:: Exercise text

There are 1,844 rural hospitals operating in the U.S. That number is down by 19 in the 2019 calendar year, the worst year of rural hospital closings seen in the past decade. That hockey-stick growth of closures is shown in the first chart, where 34 rural hospitals shut down in the past 2 years.

Rural U.S. hospitals are in poor fiscal health. “The accelerated rate at which rural hospitals are closing continues to unsettle the rural healthcare community and demands a more nuanced investigation into rural hospital performance,” threatening the stability of the rural health safety net, according to the Chartis Center for Rural Health’s latest research.

In The Rural Health Safety Net Under Pressure: Rural Hospital Vulnerability, the Chartis team documents the erosion of these small, remote institutions which provide the only inpatient resource for health citizens living in their geographically large service areas. I’ve extracted four charts from the report to help us understand the current and near-term future prospects for rural hospitals “under pressure,” as the report’s title describes. The first line chart illustrates rural hospital closures since 2010.

The research analyzed sixteen metrics that together quantify the sustainability of rural hospitals, looking at a geography’s “area deprivation index” — the community’s socioeconomic status as a measure for social determinants of health — along with an institution’s operating margin, net days in accounts receivable (that is, how late payor and patient payments are), and whether the hospital’s state expanded Medicaid under the Affordable Care Act, among other characteristics.

Chartis found nine of these to be most important in predicting closure: average age of the plant, case mix index, government control status, percentage capital efficiency, percentage change total revenue, percentage occupancy, percentage outpatient revenue, system affiliation, and state-level Medicaid expansion status.

The third graphic (second of my four chosen charts) compares two of the sixteen metrics, median operating margin and percent with negative operating margin, against the hospitals’ states that expanded Medicaid versus those that did not expand Medicaid.

The result is that rural hospitals operating in Medicaid expansion states have fared better in terms of operating margins than hospitals in non-expansion states. The statistical power of Medicaid expansion was very impactful: if a rural hospital is located in a Medicaid expansion state, it decreased the likelihood of closure by 62% on average.

Now we’ll move to the third chart, a heat map which shows those states with the highest number of rural hospital closures since 2010. The darker red shades represent the states with the greatest rural hospital losses. Note that these tend to be in the southern U.S. and lower Great Plains.

Tennessee and Texas have lost the most rural hospitals, following by the Carolinas, Georgia, Alabama, Mississippi, Oklahoma, Kentucky, Missouri and Kansas.

The fourth chart is a heat map that indicates high-risk states where existing rural hospitals are most vulnerable to closure based on the sixteen metrics.

These states are also those largely in the southern U.S. and lower Great Plains with higher vulnerability in Massachusetts as well.

Health Populi’s Hot Points:  The nine key high-impact factors suggest areas where rural hospitals could risk-manage for their survival. Ultimately, they synthesize into capital access and funding, providing services to attract and treat patients, and affiliate with larger systems as well as government control.

::::

**What the exercise asks:** According to the article on rural hospital closures, by what average percentage did being located in a Medicaid expansion state decrease a rural hospital's likelihood of closure?

:: Supplied records

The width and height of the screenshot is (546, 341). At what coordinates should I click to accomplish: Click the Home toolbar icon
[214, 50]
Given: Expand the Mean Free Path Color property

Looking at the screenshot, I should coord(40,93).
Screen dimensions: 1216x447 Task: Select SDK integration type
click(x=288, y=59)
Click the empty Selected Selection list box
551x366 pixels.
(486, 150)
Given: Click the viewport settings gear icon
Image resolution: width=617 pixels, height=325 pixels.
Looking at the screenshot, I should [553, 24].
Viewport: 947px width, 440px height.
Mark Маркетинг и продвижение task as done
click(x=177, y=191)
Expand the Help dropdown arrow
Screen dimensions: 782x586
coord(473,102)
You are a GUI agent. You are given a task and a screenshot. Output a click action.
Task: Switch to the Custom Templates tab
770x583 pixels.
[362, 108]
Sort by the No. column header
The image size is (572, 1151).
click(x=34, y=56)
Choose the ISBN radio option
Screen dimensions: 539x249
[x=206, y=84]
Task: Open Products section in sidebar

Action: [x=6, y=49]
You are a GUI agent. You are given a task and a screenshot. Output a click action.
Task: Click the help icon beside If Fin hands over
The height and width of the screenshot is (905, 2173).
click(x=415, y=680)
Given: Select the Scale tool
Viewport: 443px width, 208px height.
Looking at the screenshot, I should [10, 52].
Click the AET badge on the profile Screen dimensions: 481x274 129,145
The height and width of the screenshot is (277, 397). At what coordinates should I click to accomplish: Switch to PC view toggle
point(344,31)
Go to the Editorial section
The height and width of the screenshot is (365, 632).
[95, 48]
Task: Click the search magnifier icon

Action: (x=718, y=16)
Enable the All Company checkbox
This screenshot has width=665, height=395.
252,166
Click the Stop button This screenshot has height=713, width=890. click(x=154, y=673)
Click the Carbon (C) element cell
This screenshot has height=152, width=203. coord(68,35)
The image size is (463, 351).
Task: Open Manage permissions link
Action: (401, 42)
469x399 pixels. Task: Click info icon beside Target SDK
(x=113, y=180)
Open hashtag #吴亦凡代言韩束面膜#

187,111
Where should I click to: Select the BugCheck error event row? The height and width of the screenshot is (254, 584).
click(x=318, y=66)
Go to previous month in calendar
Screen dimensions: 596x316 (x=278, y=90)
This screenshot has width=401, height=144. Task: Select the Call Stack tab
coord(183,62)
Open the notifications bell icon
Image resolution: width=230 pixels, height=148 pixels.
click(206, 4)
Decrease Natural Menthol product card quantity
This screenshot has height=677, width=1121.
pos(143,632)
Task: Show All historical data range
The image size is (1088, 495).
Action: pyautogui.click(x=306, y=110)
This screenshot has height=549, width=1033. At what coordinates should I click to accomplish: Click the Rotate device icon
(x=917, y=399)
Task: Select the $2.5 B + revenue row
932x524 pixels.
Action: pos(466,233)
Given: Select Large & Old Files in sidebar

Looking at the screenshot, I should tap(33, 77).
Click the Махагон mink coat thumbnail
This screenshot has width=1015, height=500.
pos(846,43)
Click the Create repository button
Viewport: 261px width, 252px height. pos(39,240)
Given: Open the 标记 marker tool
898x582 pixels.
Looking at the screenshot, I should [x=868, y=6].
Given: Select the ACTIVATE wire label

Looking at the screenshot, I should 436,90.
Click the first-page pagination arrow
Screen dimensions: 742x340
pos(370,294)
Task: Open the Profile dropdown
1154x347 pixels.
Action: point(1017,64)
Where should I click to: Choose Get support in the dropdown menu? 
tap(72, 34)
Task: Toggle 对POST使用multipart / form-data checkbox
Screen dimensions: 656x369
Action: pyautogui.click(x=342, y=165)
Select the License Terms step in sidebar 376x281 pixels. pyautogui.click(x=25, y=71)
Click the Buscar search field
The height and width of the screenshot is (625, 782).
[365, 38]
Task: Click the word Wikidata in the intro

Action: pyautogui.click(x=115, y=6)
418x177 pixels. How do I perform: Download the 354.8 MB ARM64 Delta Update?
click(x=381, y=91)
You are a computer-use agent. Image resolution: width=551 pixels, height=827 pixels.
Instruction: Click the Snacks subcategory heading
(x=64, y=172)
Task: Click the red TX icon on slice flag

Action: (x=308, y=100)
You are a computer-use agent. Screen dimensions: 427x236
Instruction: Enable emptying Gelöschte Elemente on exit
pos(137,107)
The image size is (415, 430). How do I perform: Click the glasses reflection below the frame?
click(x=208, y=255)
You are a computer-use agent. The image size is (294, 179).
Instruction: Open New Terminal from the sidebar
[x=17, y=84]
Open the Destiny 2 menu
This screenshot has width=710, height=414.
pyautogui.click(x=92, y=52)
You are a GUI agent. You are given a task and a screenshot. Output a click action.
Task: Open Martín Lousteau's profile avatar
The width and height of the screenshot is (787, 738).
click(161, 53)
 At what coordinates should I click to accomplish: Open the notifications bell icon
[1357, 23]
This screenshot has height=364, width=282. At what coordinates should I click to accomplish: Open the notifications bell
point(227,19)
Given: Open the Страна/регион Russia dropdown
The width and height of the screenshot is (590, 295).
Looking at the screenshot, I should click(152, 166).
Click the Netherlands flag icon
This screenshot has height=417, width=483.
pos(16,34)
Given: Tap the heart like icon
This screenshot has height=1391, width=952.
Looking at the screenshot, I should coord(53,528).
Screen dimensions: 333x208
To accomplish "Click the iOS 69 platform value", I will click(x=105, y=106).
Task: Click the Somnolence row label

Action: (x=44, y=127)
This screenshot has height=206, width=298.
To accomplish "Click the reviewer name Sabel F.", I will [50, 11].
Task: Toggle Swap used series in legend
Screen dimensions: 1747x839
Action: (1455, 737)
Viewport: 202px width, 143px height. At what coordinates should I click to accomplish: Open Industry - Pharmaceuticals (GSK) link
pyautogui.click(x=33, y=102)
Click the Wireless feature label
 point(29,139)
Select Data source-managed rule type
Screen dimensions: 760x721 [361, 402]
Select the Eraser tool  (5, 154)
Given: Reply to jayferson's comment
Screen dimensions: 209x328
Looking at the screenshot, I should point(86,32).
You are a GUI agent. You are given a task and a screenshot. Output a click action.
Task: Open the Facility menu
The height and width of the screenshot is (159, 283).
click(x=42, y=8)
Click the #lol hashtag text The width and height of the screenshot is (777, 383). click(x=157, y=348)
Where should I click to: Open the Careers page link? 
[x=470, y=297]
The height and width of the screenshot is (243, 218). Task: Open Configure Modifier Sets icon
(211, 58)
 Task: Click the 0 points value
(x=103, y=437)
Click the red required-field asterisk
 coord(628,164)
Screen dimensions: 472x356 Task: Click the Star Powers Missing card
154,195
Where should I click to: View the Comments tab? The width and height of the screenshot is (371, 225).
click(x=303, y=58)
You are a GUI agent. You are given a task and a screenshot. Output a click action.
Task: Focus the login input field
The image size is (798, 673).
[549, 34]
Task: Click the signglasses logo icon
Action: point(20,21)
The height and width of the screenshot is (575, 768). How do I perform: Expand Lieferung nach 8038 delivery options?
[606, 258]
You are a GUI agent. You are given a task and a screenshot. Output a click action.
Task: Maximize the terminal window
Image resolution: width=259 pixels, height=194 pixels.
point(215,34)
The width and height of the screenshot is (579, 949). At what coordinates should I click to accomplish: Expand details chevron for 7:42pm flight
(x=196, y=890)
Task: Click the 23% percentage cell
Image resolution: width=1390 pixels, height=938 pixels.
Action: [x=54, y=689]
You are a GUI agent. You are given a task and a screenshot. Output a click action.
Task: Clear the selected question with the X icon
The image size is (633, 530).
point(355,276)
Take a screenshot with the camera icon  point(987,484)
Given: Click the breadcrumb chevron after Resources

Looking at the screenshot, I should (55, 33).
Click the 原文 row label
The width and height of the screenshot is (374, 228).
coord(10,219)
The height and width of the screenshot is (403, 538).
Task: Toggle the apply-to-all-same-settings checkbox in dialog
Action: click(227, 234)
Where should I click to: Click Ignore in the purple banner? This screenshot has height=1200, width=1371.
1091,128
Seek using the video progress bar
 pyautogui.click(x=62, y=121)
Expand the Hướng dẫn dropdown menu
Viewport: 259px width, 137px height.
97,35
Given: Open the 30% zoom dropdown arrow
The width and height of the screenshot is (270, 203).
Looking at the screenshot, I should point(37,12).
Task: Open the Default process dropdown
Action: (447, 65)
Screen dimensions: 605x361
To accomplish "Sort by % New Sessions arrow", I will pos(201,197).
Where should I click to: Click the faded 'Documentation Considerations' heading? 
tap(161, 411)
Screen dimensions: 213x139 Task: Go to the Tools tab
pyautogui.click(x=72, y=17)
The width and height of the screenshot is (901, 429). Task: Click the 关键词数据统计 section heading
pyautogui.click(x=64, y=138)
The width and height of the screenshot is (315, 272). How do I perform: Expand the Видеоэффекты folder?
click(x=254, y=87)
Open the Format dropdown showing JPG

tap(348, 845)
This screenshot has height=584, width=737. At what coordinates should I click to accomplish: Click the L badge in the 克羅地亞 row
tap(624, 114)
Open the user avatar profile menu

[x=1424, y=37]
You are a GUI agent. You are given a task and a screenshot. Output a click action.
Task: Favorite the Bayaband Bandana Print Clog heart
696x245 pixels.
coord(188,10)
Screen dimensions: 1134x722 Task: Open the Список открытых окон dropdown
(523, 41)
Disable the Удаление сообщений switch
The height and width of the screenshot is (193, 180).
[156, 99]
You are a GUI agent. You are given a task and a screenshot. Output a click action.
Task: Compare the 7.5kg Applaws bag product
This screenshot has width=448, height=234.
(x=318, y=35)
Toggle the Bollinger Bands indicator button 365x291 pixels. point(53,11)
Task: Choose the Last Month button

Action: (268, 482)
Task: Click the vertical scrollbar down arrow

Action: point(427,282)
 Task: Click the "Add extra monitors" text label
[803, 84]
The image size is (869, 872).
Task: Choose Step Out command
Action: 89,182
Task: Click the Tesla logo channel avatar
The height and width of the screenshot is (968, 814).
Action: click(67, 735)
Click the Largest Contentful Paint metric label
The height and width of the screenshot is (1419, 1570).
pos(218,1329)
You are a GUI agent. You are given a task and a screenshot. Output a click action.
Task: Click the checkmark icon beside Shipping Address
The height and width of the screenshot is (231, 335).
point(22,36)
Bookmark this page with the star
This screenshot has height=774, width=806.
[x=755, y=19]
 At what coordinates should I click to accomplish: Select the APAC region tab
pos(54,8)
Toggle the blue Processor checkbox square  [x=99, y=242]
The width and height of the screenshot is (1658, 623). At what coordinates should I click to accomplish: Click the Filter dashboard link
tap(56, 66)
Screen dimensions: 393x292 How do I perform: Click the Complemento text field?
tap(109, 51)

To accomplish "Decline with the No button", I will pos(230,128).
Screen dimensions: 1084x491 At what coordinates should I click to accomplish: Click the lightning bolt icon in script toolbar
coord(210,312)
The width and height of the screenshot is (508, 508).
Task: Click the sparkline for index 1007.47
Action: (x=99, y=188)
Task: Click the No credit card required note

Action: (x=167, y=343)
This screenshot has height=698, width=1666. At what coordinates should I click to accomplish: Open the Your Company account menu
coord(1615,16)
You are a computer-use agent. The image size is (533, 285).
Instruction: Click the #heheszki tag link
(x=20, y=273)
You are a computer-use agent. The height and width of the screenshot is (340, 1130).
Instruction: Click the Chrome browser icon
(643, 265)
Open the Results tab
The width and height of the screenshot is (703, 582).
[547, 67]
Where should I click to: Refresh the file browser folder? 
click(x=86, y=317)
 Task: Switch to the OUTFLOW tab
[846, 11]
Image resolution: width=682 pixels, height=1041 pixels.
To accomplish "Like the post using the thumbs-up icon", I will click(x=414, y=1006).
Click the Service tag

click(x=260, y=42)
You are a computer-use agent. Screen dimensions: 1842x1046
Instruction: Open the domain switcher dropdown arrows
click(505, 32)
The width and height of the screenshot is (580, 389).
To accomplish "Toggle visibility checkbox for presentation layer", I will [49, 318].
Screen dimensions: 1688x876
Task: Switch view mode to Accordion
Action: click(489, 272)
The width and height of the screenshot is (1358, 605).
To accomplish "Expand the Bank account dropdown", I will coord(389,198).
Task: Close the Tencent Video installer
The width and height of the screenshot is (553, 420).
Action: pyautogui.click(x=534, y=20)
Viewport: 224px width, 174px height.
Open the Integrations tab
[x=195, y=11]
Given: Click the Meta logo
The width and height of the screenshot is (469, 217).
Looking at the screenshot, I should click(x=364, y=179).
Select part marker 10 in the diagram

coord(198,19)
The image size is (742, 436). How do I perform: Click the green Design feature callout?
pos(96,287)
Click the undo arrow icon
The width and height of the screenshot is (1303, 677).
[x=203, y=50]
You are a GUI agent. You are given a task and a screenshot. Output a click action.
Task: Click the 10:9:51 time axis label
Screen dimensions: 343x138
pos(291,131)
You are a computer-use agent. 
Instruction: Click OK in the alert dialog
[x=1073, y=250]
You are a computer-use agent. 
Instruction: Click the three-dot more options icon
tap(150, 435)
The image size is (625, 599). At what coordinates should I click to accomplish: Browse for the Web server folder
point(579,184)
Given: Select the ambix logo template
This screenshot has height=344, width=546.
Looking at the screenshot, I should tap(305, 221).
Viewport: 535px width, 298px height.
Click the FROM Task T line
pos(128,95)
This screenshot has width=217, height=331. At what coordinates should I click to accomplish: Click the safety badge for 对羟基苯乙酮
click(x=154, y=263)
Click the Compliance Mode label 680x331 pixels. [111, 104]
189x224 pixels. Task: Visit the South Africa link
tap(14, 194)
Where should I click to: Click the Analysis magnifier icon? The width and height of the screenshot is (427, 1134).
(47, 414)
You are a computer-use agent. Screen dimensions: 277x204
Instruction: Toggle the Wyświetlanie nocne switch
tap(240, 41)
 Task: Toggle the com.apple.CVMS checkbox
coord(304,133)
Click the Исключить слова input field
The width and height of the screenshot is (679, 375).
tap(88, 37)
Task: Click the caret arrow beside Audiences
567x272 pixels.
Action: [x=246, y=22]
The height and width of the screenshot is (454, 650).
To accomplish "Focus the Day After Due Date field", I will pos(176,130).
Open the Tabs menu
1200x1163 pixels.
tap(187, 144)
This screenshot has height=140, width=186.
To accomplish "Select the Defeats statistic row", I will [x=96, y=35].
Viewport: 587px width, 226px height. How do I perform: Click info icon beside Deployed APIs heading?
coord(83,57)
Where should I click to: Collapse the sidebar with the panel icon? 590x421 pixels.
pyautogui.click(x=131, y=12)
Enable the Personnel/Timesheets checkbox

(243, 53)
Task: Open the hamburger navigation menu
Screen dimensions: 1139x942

::::

**Answer to this exercise:** 62%